En cette rentrée, le cabaret du Français s'attaque aux "Chansons Déconseillées", voire interdites, par la censure et balaie un répertoire allant du 19ème siècle jusqu'à la fin des années 70, de Victor Hugo à Georges Brassens en passant par Francis Blanche. Couplets antimilitaristes ou glorifiant les bordels fraîchement fermés, chansons sur l'alcool ou les maris cocus... Nous n'égrainerons pas ici la vingtaine de morceaux choisis avec soin et éclectisme, tous fort plaisants à découvrir ou redécouvrir, révélateurs de la société et des mentalités de l'époque à laquelle ils furent composés, et nous attarderons sur la forme du spectacle.

Si l'élégance de Philippe Meyer, coordinateur artistique de ces soirées, associée au prestige de cette institution théâtrale qu'est la Comédie Française ne nous transporteront jamais dans l'atmosphère des bouges d'antan (ce n'est d'ailleurs pas une nécessité absolue), on pourra tout de même (peut-être) regretter le choix d'une mise en scène trop smart, trop figée et sans grande surprise.
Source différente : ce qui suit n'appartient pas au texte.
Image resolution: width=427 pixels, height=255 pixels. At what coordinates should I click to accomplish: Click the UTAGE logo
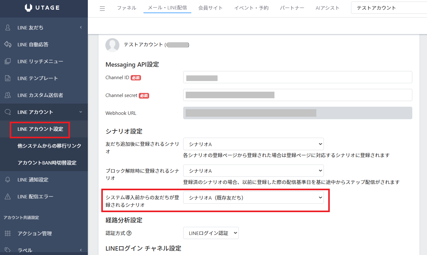(42, 8)
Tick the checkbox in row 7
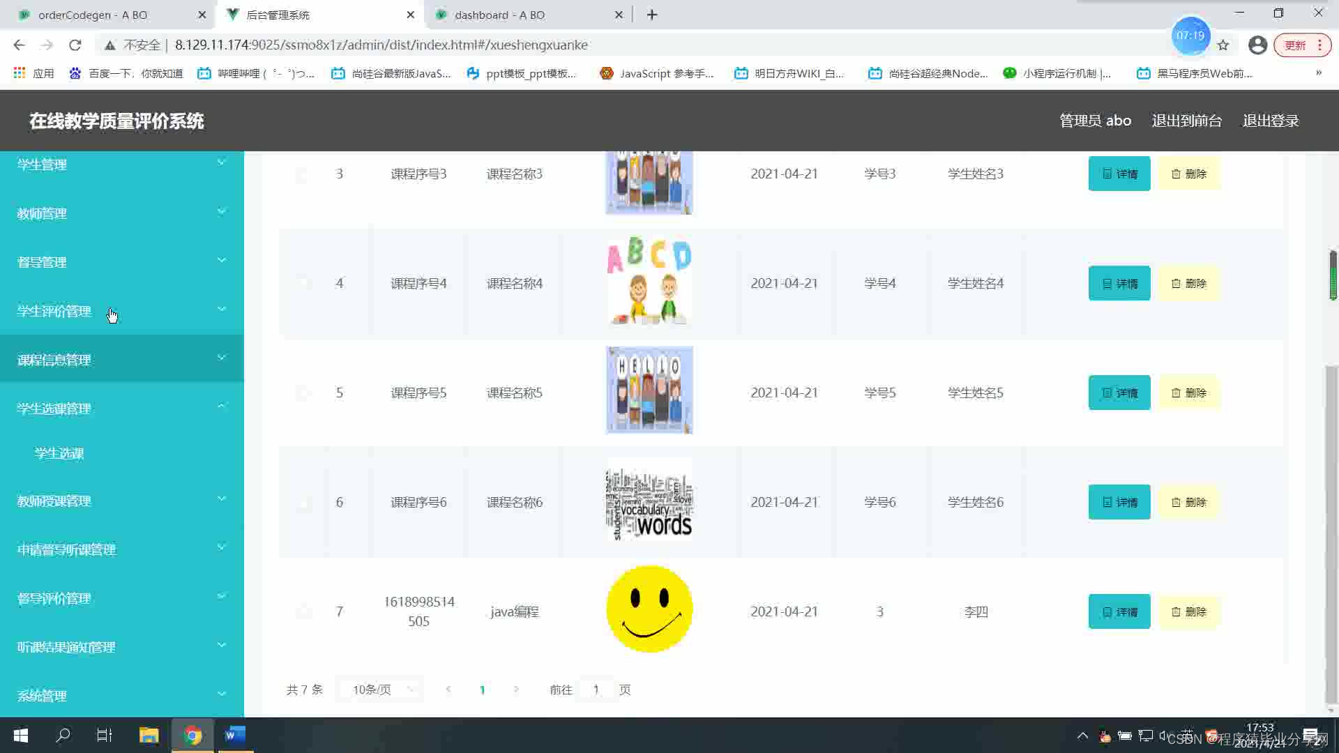 pos(303,612)
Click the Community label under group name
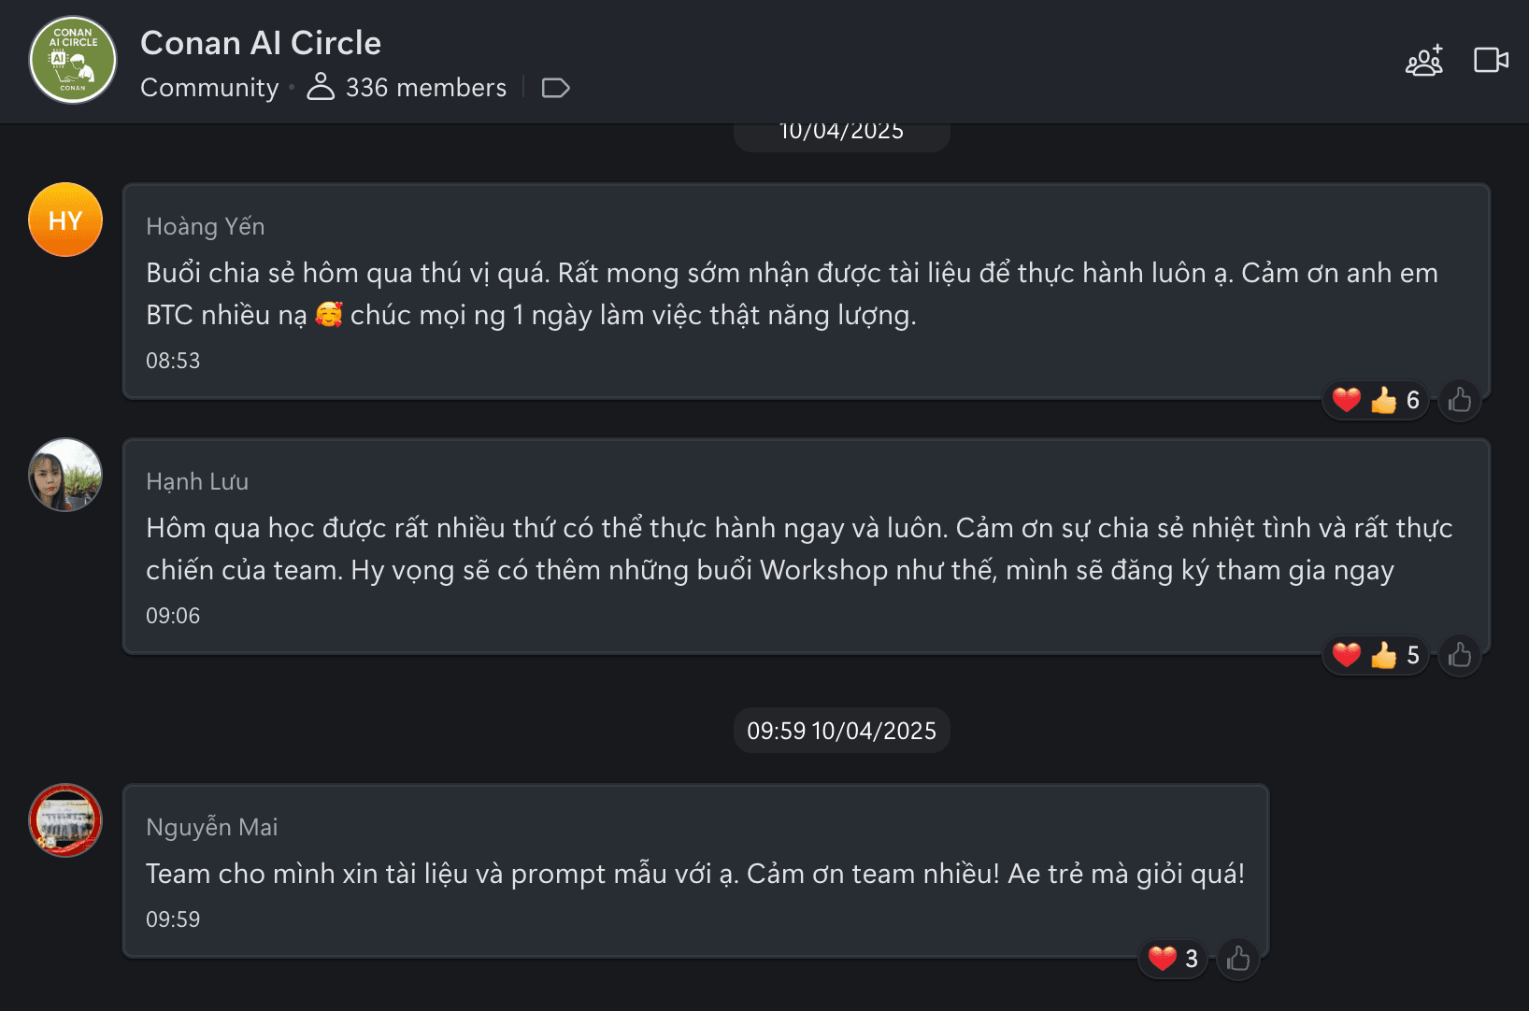1529x1011 pixels. 209,88

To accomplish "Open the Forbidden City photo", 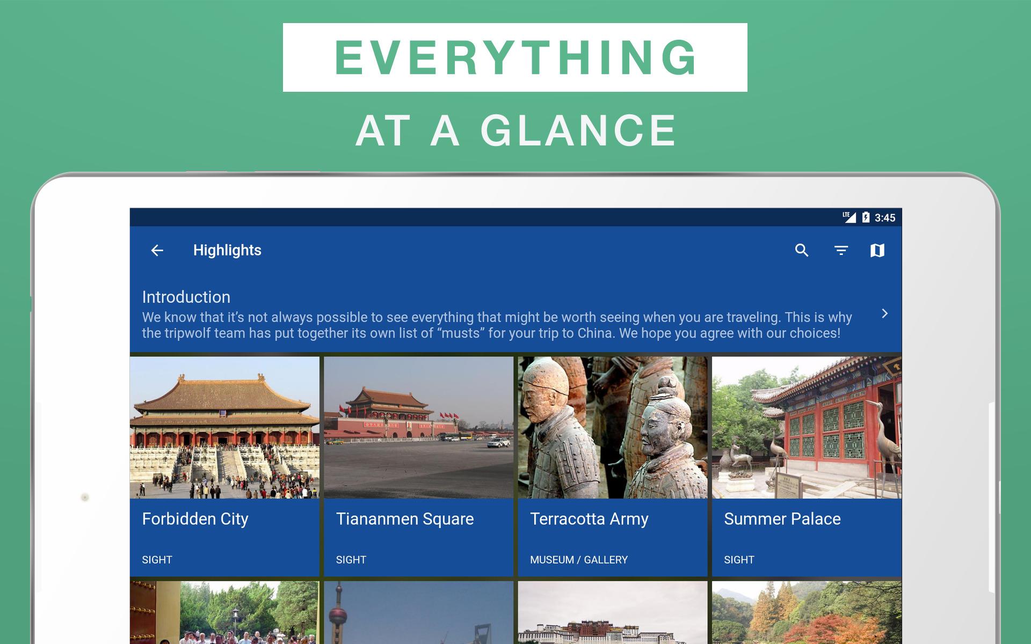I will coord(224,428).
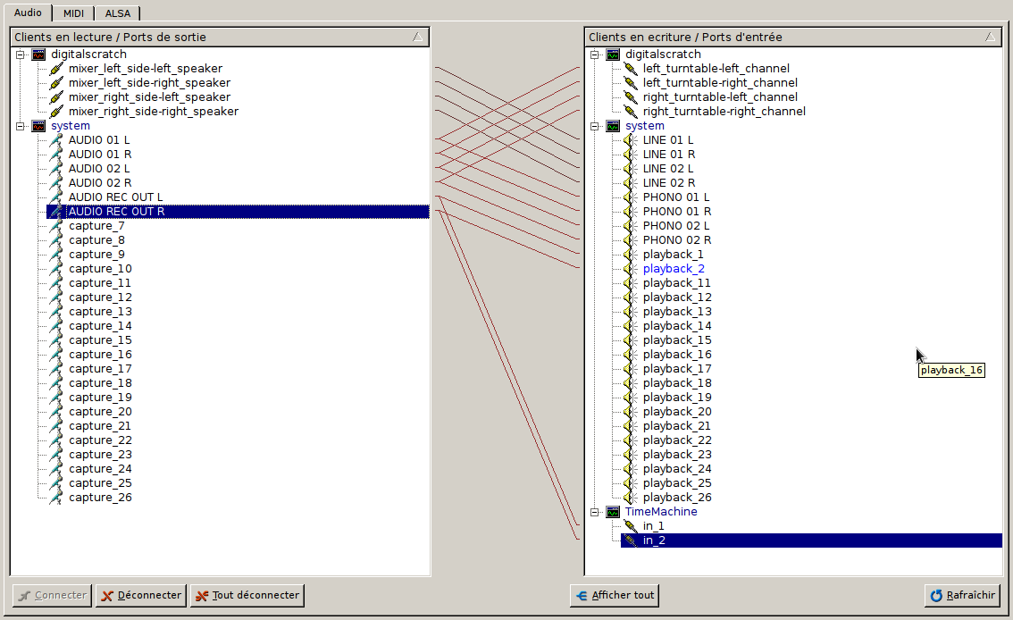This screenshot has width=1013, height=620.
Task: Collapse the TimeMachine client tree
Action: (x=595, y=512)
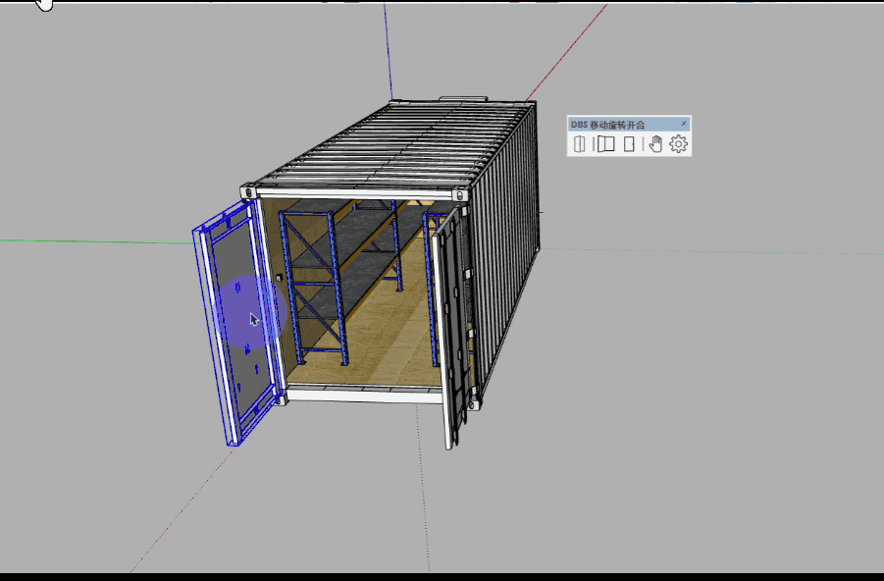
Task: Click the DBS toolbar title bar
Action: pyautogui.click(x=618, y=124)
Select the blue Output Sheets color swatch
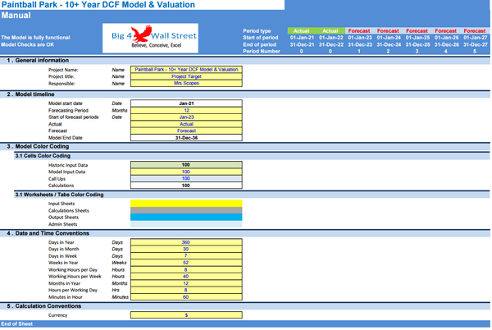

Tout de noir vêtus, devant un rideau rouge surplombé d'une guirlande lumineuse, les comédiens vont se succéder afin d'interpréter les morceaux leur étant attribués, sans interactivité ou véritable jeu entre eux. C'est un peu dommage.
Ce bémol étant posé, il ne devra pas occulter l'indéniable qualité du spectacle. les huit comédiens retenus, tous dotés d'une très bonne voix font remaquablement passer l'émotion du propos, qu'il soit drôle, poignant ou percutant. C'est leur métier me direz-vous, mais ils incarnent à merveille ces chansons, et c'est bien là l'essentiel.
Ajoutons que certains jouent aussi d'un instrument, prêtant main forte aux trois musiciens présents sur le plateau, permettant à ce modeste cabaret de sonner richement.
Cécile Brune, Sylvia Bergé, Françoise Gillard, Serge Bagdassarian, Benjamin Jungers, Stéphane Varupenne, Félicien Juttner et Guillaume Mika vous feront sans aucun doute passer un heure apéritive (rideau à 18h30) tout à fait charmante et intelligente avec ces chansons proscrites en leur temps avant 20 heures, 22 heures ou minuit.
Jusqu'au 30 octobre, au Studio Théâtre.